-- RECORDS SHOWN follows --

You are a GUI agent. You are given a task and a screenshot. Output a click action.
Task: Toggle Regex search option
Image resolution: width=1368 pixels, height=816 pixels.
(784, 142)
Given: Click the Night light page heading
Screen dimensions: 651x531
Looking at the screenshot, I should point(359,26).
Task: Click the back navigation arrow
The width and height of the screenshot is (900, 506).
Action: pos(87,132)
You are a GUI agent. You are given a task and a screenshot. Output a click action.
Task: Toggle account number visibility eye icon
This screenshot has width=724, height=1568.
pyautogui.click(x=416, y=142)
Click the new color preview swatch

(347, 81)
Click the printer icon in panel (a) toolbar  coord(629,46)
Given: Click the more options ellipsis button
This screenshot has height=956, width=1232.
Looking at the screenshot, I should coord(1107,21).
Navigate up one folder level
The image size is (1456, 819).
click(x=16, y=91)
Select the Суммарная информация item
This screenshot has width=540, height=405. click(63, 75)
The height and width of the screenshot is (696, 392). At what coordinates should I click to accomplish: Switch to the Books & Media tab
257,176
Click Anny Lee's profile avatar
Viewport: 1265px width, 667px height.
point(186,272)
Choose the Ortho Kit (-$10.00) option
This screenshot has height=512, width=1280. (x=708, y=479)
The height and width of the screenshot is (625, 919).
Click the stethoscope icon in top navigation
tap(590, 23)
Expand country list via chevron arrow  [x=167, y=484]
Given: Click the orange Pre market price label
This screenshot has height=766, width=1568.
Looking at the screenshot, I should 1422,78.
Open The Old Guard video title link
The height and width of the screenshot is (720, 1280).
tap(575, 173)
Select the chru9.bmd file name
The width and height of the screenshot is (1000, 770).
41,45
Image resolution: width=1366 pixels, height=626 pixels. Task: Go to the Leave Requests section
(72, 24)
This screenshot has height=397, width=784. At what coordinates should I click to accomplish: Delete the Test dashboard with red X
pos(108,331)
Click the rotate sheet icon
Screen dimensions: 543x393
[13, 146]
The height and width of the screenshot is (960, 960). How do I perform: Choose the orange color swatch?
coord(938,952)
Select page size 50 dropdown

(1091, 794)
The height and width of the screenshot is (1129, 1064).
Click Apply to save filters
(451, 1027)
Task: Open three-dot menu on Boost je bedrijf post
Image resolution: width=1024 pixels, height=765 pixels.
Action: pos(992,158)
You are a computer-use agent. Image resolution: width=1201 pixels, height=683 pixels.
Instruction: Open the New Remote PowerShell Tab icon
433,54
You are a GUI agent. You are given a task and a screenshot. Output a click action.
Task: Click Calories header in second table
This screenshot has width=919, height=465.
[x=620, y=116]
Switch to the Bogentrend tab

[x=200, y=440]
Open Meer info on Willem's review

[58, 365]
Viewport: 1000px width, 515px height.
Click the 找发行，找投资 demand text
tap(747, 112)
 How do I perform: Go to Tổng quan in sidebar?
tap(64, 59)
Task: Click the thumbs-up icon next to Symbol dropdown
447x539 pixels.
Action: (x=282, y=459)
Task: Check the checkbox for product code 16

-- RECORDS SHOWN concluded --

Look through the entries for lines containing the word "arrow" and return each one.

▶ [EXERCISE RESPONSE]
Task: Click the back navigation arrow
Expand country list via chevron arrow  [x=167, y=484]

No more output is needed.